▶ _STATED GOAL 1_:
Retype these rows verbatim: begin at the line that has "Given: Open the 应用评测 tab" and stop after the line that has "Looking at the screenshot, I should [x=343, y=81].".

▶ _PASSAGE PROVIDED_:
══════════

When it comes to AI, the only companies that have gathered a level of expertise
that can be deemed comfortable are those who have been developing the
tools you and your competitors are looking to adopt. It is therefore essential
to establish a good relationship with these developers and their partners and
become part of this synergic stakeholder ecosystem. Without this adherence and
sense of collaboration, it would be nearly impossible to tackle the complexities of
machine learning.
A provider with a bad or no reputation puts you at a higher risk of instability with
your AI models and can prove harmful in the long run as you may have a lot to
troubleshoot post handover.
Product portfolio
Chances are your AI projects involve a plethora of tools and applications to
support your infrastructure, from databases to MLOps automation tools like
Kubeflow. In some cases, the developers of the aforementioned tools provide
managed services for their product, but if you’re using more than one service, this
can prove expensive and difficult to incorporate into your larger ecosystem.
11
It is therefore important to orient yourself towards a managed service provider
that has an extensive portfolio of covered products. Or, if not extensive, at least
large enough to provide you with operational management for all or most of the
products in your stack. Ideally, the MSP will cover the entire stack and take over
the worry of operational management from your team. But in the worst possible
case, you should be able to easily manage by yourself whatever the MSP cannot
cover. Any service that does not meet this criterion would not make sense for any
company.
In either scenario, the first question you should pose to yourself, then to the MSP
you are evaluating, is whether they have the capacity and skills to manage your
products in the ways and mediums you want.
A good MSP will cover all your bases, or at least provide suitable and sensible
alternatives to the parts that remain uncovered. For example, some MSPs struggle
at on-premise deployments but can offer discounts on public cloud instances
or, sometimes, better SLAs than the market. Alternatively, other MSPs are more
reserved with SLAs and may not be receptive to stringent penalties, but may
provide a fully automated multi/hybrid-cloud approach that ensures the highest
possible availability for your services.
Pricing
The final consideration when identifying a managed service provider is pricing.
The market is well segmented, with providers offering various services for
various pricing levels. It is evident that proprietary software providers will have
significantly higher prices than open-source players, but even the open-source
offerings are sometimes surprisingly diverse in terms of price.
A good rule of thumb is to never rule out an MSP due to pricing unless you cannot
afford them.
Communication practices
How you communicate with your MSP both before and during your collaboration
is key to how the management of your operations will unfold. Some providers
allow you to sign the contract, begin the outsourcing process, and never get in
touch with them again until renewal time. This can be dangerous and can hinder
the development of a business relationship guided by purpose. We recommend
that you are completely upfront with your MSP about your business needs and
goals, as well as what you seek to gain from this collaboration, whether it is
expertise or more time to focus on your models.

══════════

Records from a data collection:
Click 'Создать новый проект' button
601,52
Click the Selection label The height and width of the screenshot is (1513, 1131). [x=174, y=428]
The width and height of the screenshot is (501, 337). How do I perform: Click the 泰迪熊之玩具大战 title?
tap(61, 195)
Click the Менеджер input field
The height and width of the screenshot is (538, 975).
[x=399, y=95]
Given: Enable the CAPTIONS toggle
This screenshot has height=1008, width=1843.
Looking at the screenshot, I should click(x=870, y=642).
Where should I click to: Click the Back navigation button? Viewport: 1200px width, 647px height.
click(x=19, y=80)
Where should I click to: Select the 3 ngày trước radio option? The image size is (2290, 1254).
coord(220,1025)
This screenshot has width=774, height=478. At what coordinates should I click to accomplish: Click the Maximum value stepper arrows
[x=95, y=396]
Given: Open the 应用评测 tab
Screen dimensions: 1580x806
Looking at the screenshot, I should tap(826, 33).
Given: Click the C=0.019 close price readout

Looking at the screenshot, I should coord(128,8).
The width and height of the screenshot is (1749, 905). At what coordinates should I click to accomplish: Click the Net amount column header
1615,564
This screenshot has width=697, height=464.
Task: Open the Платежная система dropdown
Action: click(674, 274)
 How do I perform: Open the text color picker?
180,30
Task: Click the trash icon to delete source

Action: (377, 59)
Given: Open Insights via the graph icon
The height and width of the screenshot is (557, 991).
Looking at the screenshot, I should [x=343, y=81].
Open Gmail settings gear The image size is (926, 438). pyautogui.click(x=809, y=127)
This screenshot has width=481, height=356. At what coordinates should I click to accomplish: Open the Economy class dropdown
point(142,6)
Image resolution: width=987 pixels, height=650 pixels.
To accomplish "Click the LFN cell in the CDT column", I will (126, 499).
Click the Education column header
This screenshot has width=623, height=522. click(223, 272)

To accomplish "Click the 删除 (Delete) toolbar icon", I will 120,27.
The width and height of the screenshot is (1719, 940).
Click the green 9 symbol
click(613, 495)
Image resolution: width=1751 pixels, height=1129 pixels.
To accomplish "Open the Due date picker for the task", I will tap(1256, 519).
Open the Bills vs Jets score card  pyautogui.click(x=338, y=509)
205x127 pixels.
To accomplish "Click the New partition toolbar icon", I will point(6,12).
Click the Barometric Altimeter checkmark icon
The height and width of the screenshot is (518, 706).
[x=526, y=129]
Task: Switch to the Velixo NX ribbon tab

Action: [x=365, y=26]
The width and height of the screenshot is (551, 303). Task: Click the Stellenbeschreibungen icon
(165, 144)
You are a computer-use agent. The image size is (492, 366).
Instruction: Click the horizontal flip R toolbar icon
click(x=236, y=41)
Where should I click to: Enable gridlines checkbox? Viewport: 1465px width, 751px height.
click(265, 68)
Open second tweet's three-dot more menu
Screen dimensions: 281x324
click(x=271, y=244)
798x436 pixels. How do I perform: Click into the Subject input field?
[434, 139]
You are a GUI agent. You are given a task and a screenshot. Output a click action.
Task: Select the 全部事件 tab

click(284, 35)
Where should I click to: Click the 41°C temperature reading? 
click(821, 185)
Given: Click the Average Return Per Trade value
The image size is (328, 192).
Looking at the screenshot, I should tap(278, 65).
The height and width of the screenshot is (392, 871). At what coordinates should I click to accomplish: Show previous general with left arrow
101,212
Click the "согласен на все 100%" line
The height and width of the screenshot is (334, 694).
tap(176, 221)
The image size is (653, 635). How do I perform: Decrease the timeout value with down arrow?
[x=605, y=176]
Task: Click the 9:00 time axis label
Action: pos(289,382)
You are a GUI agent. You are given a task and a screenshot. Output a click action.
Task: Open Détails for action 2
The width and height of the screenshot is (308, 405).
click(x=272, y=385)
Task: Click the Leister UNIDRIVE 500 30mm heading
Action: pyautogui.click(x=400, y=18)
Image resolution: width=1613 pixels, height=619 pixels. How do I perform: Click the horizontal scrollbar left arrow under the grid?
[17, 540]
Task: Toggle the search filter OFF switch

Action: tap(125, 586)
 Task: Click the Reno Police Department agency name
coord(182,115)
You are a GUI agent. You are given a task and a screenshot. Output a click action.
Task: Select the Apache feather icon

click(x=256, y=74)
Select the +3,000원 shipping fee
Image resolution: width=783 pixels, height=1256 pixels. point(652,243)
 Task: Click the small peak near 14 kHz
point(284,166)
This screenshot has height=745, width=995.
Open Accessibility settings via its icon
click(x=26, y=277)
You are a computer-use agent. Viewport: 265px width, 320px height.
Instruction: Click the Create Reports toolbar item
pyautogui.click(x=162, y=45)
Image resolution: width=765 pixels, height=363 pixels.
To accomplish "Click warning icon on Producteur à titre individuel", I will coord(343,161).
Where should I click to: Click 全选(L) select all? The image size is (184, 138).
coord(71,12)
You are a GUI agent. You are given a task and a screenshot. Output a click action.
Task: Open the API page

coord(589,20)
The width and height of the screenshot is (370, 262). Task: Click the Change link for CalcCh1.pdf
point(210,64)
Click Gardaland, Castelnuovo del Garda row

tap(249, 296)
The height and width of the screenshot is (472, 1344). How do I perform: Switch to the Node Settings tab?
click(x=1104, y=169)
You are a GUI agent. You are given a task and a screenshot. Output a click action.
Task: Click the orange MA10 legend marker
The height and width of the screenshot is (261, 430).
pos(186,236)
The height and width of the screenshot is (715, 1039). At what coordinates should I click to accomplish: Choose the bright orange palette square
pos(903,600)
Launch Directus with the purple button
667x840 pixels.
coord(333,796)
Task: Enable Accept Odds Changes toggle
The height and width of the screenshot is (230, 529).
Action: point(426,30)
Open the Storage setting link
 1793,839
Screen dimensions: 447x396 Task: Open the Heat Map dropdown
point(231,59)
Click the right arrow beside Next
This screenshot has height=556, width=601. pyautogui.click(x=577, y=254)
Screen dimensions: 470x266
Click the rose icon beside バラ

══════════

▶ _STATED GOAL 2_:
Decide whether each statement agrees with the passage on managed service providers, answering yes or no and quoting the words of the passage that decide it. (a) Proprietary software providers are described as having significantly higher prices than open-source players. (b) The passage advises ruling out an MSP whenever its pricing is higher than that of other providers. (c) Kubeflow is given as an example of a database.

▶ _FULL OUTPUT 1_:
Given: Open the 应用评测 tab
Screen dimensions: 1580x806
Looking at the screenshot, I should tap(826, 33).
Given: Click the C=0.019 close price readout

Looking at the screenshot, I should coord(128,8).
The width and height of the screenshot is (1749, 905). At what coordinates should I click to accomplish: Click the Net amount column header
1615,564
This screenshot has width=697, height=464.
Task: Open the Платежная система dropdown
Action: click(674, 274)
 How do I perform: Open the text color picker?
180,30
Task: Click the trash icon to delete source

Action: (377, 59)
Given: Open Insights via the graph icon
The height and width of the screenshot is (557, 991).
Looking at the screenshot, I should [x=343, y=81].

▶ _FULL OUTPUT 2_:
(a) Yes: "It is evident that proprietary software providers will have significantly higher prices than open-source players"
(b) No: "A good rule of thumb is to never rule out an MSP due to pricing unless you cannot afford them."
(c) No: "MLOps automation tools like Kubeflow"